-- Rows --
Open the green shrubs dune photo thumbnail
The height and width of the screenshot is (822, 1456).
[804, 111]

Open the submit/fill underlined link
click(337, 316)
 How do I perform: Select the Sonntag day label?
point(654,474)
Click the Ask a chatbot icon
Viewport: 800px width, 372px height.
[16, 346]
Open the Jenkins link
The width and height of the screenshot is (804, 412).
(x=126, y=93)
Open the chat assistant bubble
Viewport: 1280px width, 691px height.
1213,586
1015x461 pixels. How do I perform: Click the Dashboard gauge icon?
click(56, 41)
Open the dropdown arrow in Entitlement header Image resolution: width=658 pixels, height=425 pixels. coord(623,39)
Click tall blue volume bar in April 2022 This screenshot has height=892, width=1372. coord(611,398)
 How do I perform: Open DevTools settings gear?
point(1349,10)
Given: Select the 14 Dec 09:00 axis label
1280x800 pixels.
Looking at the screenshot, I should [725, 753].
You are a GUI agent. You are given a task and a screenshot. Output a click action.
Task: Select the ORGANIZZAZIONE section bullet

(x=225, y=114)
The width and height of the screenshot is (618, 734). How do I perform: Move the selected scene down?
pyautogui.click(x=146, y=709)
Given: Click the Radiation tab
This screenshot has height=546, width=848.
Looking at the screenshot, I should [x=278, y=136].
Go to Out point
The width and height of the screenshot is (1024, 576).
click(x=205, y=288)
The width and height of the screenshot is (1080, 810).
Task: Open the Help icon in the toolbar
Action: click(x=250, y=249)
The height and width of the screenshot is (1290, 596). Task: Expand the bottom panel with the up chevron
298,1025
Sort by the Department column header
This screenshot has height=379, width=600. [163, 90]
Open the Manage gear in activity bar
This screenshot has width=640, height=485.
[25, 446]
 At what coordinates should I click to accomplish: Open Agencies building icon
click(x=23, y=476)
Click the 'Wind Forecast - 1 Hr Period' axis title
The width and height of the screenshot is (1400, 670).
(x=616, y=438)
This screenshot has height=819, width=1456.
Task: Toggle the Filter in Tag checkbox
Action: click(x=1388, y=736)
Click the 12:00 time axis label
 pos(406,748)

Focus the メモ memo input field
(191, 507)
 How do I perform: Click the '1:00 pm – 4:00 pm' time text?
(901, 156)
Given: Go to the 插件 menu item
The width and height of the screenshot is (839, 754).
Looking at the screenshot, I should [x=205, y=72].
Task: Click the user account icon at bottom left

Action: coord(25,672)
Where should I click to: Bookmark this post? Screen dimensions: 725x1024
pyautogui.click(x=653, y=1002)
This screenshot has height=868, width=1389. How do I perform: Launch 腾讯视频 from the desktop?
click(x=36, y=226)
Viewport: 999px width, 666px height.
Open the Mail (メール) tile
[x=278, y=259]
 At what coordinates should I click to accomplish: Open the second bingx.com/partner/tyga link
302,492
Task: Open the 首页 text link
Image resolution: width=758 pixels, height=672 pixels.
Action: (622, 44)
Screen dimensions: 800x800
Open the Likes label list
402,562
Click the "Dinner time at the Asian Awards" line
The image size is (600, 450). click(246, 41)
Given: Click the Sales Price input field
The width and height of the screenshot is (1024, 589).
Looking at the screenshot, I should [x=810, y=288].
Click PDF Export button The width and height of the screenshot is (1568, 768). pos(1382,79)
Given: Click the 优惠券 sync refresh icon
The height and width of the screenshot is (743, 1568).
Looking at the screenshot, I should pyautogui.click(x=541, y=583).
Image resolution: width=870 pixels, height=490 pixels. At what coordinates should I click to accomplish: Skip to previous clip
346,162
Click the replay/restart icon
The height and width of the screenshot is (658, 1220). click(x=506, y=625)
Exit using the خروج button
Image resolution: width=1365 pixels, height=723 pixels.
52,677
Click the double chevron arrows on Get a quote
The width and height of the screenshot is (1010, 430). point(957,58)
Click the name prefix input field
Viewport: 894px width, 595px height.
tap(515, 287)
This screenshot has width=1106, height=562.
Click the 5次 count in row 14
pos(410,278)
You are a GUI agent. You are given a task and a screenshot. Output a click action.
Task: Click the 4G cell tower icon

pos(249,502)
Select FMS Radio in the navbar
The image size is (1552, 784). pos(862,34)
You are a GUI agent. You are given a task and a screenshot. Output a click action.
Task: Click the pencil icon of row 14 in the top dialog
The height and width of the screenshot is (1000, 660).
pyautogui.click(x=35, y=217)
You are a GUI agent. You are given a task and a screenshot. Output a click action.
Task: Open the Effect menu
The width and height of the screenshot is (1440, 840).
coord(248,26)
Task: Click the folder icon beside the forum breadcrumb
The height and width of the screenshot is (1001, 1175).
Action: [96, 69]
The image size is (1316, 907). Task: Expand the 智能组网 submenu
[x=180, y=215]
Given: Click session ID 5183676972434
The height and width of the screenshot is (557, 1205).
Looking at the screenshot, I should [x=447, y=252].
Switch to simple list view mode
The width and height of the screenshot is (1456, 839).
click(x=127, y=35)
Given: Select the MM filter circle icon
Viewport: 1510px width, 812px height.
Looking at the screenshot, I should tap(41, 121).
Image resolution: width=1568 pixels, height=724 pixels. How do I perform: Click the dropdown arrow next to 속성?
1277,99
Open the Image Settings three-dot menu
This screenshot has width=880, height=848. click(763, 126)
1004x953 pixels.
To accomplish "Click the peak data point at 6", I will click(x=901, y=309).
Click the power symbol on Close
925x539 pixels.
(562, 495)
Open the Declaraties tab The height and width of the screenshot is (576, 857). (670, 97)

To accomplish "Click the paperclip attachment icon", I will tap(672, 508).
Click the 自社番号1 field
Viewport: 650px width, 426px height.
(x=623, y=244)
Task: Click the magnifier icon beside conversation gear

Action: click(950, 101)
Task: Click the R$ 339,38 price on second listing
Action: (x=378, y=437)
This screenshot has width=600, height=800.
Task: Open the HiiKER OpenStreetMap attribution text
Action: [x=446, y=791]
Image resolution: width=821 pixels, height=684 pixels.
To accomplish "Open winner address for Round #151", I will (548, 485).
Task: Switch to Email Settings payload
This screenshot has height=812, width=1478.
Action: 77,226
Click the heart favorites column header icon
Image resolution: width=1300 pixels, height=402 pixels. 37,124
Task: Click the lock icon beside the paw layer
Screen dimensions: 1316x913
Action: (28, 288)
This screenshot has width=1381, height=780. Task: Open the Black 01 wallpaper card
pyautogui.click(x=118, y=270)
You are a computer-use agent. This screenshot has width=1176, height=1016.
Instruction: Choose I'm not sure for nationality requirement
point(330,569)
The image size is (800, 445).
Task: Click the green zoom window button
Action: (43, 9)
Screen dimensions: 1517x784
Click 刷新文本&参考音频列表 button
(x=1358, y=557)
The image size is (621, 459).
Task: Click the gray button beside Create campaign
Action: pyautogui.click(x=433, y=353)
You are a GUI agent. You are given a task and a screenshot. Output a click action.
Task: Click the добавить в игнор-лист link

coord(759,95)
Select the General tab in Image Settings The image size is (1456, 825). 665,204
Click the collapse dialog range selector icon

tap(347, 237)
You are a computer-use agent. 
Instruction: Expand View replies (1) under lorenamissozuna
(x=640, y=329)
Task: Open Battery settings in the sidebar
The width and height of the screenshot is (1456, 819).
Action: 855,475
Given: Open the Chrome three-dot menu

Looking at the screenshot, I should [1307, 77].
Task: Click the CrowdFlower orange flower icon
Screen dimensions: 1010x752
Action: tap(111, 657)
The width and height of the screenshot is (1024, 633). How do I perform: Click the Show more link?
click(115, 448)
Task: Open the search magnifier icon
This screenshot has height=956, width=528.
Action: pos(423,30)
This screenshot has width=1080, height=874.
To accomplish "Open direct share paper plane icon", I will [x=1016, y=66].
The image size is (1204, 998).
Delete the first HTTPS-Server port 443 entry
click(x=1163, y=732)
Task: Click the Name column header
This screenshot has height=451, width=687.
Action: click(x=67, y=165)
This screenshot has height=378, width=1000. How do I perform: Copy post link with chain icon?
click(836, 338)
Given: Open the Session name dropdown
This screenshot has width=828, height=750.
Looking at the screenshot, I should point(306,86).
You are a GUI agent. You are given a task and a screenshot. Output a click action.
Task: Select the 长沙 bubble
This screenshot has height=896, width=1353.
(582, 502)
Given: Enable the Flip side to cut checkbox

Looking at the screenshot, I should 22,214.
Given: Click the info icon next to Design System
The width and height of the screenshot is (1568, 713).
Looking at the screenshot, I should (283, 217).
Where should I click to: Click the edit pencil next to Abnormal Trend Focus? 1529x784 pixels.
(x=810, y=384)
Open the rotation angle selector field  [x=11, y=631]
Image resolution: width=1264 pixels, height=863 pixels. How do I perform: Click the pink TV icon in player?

-- Task brief --
Put the data lines into a JSON list of strings, one string per line and no blank lines, starting at the line containing "Given: Enable the Flip side to cut checkbox" and ending at the line containing "(x=810, y=384)".

-- Task answer --
[
  "Given: Enable the Flip side to cut checkbox",
  "Looking at the screenshot, I should 22,214.",
  "Given: Click the info icon next to Design System",
  "The width and height of the screenshot is (1568, 713).",
  "Looking at the screenshot, I should (283, 217).",
  "Where should I click to: Click the edit pencil next to Abnormal Trend Focus? 1529x784 pixels.",
  "(x=810, y=384)"
]